Additional information
Notes on contributors
Chiara Bucaria
Chiara Bucaria is an Associate Professor of English Language and Translation at the University of Bologna’s Department of Interpretation and Translation. She teaches translation and audiovisual translation from English into Italian and has published extensively in the fields of dubbing and subtitling, media paratexts, humour studies, and translation and manipulation. She is the author of Dark Humour as a Culture-Specific Phenomenon: A Study in Audiovisual Translation (2009) and co-editor of the volumes Between Text and Image: Updating Research in Screen Translation (2008), Non-Professional Interpreting and Translation in the Media (2015), and Taboo Comedy: Television and Controversial Humour (2016). She is the founder of The Taboo Conference Series.
Kathryn Batchelor
Kathryn Batchelor is Professor of Translation Studies and Director of the Centre for Translation Studies at UCL. Her research interests encompass translation theory, translation history and philosophies of translation.
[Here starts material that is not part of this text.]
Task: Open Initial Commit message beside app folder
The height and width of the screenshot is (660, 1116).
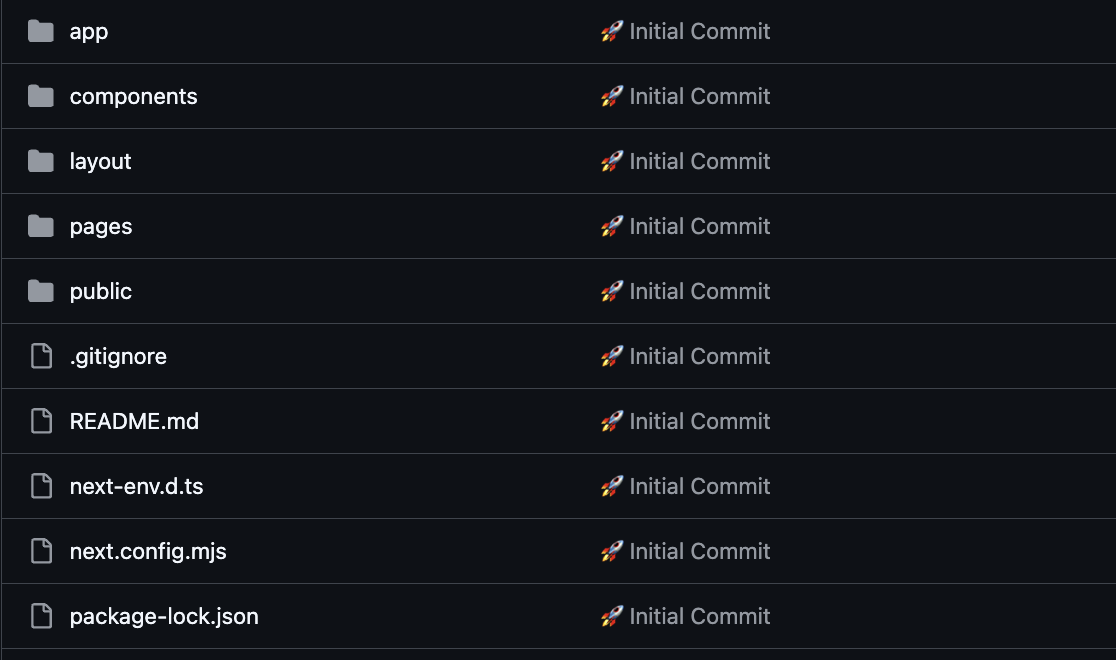Action: pyautogui.click(x=699, y=31)

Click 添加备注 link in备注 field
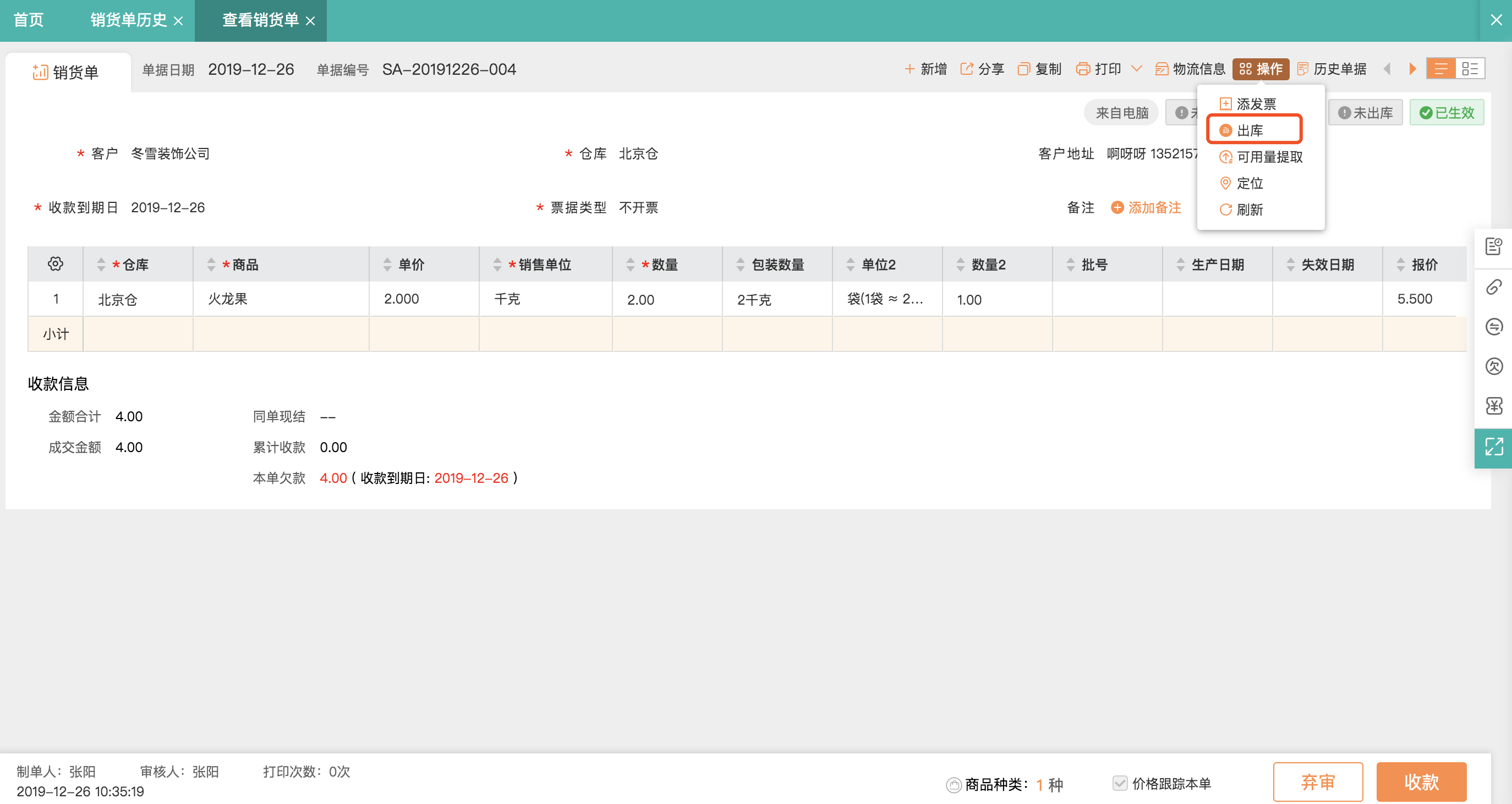click(1150, 207)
She is the author of Decolonizing Translation (2009) and Translation and Paratexts (2018), and has co-edited five volumes of essays including Translating Thought/Traduire la pensée (2010), co-edited with Yves Gilonne; Intimate Enemies: Translation in Francophone Contexts (2013), co-edited with Claire Bisdorff; Translating Frantz Fanon Across Continents and Languages (2017), co-edited with Sue-Ann Harding; and Translation, Trouvailles (2023), co-edited with Chantal Wright.